Des Weiteren beschloss der Landesparteitag eine Kampagne gegen das Sparpaket der Bundesregierung. Dazu erklärt die wiedergewählte Landesprecherin Katharina Schwabedissen: „Wir werden gemeinsam mit den Gewerkschaften, Sozial-, Wohlfahrts- und Umweltverbänden, sowie den sozialen Bewegungen, der Frauen- und der Friedensbewegung gegen das unsoziale Kürzungsprogramm der Bundesregierung auf die Straße gehen, damit endlich die Verursacher der Krise diese auch bezahlen.“

Gegen den Krieg in Afghanistan!

Aus der Rede von Gregor Gysi im Bundestag

 
"Die UNO berichtete, dass nach fast neun Jahren Krieg in Afghanistan neben einigen Fortschritten folgendes festzustellen ist:

 

Die Zahl der Menschen, die in Afghanistan in Armut lebt, ist von 33 auf 42 Prozent gestiegen.

Unterernährt sind nicht mehr 30 Prozent, sondern 39 Prozent der Afghaninnen und Afghanen.

Zugang zu sanitären Einrichtungen haben nicht mehr 12 Prozent der Bevölkerung, sondern nur noch 5,2 Prozent der Bevölkerung.  

In Slums leben nicht mehr 2,4 Millionen, sondern 4,5 Millionen Menschen. All das belegen die Zahlen der UNO.

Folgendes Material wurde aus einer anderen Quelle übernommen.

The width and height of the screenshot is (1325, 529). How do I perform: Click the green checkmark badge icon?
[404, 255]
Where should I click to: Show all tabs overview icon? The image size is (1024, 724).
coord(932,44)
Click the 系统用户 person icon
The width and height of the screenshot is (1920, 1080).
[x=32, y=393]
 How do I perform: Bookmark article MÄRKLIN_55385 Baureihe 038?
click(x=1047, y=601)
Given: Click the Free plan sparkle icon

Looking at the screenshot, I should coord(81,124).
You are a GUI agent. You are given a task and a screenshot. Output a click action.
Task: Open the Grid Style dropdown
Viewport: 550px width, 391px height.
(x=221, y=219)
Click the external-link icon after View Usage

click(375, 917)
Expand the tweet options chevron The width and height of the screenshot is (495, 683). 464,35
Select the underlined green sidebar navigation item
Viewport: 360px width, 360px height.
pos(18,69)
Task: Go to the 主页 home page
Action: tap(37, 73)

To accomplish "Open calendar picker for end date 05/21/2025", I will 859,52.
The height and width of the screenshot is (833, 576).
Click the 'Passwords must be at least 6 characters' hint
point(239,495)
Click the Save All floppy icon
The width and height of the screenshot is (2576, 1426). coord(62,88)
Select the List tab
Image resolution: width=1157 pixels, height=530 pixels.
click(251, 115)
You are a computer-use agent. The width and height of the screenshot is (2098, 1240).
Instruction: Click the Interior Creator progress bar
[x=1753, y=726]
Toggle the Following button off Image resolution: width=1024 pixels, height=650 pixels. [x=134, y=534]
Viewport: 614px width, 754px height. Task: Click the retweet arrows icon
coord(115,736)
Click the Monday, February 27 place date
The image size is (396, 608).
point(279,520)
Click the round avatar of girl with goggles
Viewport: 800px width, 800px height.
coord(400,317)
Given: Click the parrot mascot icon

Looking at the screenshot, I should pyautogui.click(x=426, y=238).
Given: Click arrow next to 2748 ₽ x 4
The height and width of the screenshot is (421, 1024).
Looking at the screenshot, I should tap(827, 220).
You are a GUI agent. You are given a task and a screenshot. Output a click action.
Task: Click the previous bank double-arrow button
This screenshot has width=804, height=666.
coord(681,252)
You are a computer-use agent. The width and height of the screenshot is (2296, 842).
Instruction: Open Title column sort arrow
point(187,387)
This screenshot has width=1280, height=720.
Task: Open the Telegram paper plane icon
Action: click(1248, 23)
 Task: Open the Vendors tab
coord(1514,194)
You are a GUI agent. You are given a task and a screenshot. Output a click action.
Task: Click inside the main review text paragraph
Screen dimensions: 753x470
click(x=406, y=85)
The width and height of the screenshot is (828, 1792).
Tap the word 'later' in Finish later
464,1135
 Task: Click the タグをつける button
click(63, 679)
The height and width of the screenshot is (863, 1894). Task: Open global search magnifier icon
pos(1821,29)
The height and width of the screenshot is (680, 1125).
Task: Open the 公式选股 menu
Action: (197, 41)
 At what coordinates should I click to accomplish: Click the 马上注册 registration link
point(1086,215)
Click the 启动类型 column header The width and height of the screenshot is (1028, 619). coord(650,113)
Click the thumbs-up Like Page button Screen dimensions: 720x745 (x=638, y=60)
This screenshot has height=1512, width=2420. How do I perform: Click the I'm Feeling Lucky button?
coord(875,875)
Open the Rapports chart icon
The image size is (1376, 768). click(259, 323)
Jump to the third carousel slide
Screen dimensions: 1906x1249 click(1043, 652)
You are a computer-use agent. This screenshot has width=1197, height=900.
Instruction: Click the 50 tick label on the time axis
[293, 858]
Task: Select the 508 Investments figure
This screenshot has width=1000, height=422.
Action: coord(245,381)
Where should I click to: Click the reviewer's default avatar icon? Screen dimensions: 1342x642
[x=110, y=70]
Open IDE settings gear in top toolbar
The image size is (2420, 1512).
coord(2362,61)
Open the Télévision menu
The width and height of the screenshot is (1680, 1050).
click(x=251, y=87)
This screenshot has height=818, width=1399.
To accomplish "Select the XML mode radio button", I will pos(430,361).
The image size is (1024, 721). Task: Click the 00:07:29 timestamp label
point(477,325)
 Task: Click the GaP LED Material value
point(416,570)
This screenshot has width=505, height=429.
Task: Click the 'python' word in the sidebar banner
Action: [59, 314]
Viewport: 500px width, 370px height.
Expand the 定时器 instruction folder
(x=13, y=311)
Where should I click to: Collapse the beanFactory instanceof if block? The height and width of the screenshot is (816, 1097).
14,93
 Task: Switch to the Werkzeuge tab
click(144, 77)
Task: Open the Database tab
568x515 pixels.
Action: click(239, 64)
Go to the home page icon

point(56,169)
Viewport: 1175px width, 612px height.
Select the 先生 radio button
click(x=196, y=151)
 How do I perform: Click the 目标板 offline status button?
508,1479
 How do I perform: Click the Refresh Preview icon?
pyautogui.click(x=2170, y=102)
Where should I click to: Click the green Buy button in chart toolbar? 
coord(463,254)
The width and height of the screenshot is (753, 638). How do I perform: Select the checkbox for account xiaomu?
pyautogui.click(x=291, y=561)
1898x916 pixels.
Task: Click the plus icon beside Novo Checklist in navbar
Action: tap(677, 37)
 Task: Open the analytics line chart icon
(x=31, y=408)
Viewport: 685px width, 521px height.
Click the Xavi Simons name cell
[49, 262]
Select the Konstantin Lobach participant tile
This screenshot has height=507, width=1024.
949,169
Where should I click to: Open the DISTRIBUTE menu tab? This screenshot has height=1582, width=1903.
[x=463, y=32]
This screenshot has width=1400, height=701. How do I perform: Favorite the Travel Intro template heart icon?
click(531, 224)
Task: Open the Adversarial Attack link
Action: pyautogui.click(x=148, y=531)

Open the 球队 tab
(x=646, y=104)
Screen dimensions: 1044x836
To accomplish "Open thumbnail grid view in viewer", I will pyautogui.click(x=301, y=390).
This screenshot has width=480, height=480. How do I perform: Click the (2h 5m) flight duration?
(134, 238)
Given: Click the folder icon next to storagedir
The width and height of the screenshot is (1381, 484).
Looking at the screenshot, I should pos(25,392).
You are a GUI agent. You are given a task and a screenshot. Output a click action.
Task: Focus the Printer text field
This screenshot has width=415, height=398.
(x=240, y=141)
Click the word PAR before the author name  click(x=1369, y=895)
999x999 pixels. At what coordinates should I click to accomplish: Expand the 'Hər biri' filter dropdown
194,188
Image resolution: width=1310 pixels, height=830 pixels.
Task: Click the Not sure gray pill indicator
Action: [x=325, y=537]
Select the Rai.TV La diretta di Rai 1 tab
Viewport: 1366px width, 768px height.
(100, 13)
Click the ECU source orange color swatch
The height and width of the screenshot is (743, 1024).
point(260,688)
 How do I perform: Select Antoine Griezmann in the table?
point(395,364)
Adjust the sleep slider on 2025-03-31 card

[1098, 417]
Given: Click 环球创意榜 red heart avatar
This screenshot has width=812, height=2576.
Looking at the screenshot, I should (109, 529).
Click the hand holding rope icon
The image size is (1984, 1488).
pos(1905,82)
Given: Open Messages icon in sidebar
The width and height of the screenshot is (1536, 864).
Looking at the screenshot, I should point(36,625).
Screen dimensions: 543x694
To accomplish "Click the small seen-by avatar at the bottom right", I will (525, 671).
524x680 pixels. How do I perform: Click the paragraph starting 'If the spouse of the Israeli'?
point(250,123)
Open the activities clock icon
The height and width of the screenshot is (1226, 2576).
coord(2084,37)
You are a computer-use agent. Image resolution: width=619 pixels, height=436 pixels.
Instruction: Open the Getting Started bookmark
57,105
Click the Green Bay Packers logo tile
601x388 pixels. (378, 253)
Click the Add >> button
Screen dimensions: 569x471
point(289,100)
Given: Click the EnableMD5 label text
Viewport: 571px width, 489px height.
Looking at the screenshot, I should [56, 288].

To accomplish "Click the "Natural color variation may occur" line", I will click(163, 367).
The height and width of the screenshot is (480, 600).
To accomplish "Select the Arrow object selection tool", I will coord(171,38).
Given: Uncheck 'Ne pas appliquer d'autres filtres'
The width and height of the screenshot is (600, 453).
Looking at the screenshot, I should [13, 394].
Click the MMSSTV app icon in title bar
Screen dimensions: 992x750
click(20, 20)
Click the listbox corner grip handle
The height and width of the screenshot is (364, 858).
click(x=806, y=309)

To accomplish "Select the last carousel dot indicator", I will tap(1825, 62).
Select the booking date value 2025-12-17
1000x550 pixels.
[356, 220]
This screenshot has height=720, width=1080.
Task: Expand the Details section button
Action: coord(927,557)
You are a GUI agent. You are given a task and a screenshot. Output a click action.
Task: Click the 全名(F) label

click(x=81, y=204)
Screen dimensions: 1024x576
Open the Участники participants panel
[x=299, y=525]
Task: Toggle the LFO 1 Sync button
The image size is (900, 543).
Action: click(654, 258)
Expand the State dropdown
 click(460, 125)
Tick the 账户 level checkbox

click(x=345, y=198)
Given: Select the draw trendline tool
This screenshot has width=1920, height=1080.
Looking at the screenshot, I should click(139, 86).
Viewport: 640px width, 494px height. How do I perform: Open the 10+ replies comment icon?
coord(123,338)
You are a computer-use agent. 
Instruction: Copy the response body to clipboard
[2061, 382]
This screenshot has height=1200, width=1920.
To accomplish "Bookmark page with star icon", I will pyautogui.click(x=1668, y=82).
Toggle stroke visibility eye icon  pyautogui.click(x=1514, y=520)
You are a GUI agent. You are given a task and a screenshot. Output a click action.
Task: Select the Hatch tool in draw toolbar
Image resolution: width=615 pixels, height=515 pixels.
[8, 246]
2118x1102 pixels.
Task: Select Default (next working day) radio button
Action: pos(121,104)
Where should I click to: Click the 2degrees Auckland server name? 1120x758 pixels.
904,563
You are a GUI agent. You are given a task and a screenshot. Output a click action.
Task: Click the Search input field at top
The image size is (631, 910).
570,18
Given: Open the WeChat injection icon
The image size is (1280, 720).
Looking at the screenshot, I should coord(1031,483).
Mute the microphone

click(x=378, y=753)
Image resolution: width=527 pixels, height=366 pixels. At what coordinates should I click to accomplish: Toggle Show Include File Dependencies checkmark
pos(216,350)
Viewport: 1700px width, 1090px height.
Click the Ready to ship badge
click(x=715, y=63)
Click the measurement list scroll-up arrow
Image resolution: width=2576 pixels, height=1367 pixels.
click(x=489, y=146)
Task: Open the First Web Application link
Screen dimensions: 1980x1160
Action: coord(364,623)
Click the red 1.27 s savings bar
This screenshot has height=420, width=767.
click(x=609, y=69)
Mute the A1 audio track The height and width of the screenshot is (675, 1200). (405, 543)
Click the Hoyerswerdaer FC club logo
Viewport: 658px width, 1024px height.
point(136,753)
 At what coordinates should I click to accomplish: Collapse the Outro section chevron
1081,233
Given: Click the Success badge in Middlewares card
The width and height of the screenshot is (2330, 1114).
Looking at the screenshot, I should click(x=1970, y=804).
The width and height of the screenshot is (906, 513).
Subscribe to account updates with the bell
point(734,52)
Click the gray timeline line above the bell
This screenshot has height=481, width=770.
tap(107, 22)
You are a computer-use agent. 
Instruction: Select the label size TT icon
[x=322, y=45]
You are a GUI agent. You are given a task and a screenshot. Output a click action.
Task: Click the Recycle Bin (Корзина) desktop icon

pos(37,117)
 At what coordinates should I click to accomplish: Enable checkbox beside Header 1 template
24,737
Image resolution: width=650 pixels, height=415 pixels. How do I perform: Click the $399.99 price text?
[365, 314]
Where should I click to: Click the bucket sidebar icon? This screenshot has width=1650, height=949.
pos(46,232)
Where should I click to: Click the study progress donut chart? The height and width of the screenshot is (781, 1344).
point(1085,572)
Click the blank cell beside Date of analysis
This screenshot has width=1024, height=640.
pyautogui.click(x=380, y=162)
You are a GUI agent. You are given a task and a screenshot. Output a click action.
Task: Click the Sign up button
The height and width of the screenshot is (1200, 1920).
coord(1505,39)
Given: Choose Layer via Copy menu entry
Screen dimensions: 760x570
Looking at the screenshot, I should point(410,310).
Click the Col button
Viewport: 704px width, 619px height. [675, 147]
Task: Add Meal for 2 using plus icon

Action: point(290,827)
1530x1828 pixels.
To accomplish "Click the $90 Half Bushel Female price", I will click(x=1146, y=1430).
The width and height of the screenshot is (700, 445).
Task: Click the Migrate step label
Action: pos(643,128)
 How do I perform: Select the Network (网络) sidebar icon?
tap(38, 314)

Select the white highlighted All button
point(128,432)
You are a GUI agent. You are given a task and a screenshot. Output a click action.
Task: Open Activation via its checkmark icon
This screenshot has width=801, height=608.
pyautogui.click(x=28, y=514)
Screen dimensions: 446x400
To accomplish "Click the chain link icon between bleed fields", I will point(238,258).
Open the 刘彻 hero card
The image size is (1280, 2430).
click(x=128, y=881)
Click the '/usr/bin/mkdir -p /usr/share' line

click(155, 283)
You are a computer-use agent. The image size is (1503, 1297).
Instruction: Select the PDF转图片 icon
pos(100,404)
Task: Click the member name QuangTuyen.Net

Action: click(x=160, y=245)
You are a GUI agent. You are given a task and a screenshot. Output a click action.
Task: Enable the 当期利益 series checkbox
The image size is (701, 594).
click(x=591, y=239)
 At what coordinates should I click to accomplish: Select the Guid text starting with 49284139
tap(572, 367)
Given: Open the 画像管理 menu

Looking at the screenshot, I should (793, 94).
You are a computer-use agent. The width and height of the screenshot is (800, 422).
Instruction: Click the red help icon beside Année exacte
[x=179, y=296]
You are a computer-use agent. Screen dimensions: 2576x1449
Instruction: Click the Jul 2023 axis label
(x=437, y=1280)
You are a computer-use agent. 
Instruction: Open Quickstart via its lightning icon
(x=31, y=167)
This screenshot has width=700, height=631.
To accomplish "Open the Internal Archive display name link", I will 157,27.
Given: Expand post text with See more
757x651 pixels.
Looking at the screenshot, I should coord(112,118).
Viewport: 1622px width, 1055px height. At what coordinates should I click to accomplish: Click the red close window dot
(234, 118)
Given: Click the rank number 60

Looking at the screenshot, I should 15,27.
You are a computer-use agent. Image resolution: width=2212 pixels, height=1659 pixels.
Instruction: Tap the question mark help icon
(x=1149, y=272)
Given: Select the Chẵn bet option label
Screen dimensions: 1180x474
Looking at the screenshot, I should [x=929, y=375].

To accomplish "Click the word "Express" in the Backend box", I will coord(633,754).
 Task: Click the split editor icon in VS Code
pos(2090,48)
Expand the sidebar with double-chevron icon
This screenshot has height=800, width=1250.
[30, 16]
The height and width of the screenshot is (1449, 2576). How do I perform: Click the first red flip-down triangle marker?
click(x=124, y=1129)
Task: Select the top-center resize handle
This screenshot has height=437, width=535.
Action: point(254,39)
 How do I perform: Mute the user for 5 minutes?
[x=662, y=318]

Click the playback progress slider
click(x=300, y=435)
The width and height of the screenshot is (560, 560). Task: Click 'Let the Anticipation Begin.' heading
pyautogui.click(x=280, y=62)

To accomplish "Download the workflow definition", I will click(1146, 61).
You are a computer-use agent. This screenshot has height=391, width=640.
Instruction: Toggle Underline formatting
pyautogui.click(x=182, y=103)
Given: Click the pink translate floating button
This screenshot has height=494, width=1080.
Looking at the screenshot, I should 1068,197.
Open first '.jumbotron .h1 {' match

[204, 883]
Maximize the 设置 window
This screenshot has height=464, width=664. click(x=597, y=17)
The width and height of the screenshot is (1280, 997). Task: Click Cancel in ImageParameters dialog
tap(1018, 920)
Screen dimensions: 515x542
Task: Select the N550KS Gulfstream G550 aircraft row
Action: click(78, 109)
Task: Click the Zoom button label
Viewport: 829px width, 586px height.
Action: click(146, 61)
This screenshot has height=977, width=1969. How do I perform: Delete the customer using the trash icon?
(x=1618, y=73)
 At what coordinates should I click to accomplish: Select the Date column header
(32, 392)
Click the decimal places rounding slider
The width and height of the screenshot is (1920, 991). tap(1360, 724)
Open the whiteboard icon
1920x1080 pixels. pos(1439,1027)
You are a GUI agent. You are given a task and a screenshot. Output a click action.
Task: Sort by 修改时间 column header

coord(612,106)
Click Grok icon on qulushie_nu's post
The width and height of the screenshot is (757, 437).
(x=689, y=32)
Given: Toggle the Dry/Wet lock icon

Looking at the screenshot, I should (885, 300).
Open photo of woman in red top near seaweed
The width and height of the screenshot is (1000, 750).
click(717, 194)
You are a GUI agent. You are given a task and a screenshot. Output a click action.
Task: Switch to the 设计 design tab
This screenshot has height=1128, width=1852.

Von den Jugendlichen sind nicht mehr nur 26 Prozent, sondern 47 Prozent arbeitslos.

Mohnfelder zur Gewinnung von Rauschgift umfassen nicht mehr 131 000, sondern 193 000 Hektar.  

Warlords, also die Rauschgift- und Waffenhändler, regieren wie vor neun Jahren.  

Wo ist denn der zivile Fortschritt, der dort angeblich seit acht Jahren mit Hilfe der Bundeswehr organisiert wird?

Waltroper LINKE besuchte das Europa Parlament in Strasbourg

Auf Einladung von Jürgen Klute (MdEP für DIE LINKE.) haben vom 8. bis zum 10. März 2010 Menschen aus Waltrop und Umgebung, die in der LINKEN organisiert sind, ihr nahe stehen oder einfach nur das Angebot angenommen haben, sich einmal vor Ort zu informieren, das Europaparlament in Strasbourg besucht.

Die Höhepunkte des Programms waren am 9. März eine Gesprächsrunde mit den Abgeordneten Willy Meyer Pleite (MdEP für Izquierda Unida aus Spanien), Sabine Lösing (MdEP für DIE LINKE.)  und eben Jürgen Klute der Fraktion GUE/NGL und der Besuch einer Plenarsitzung.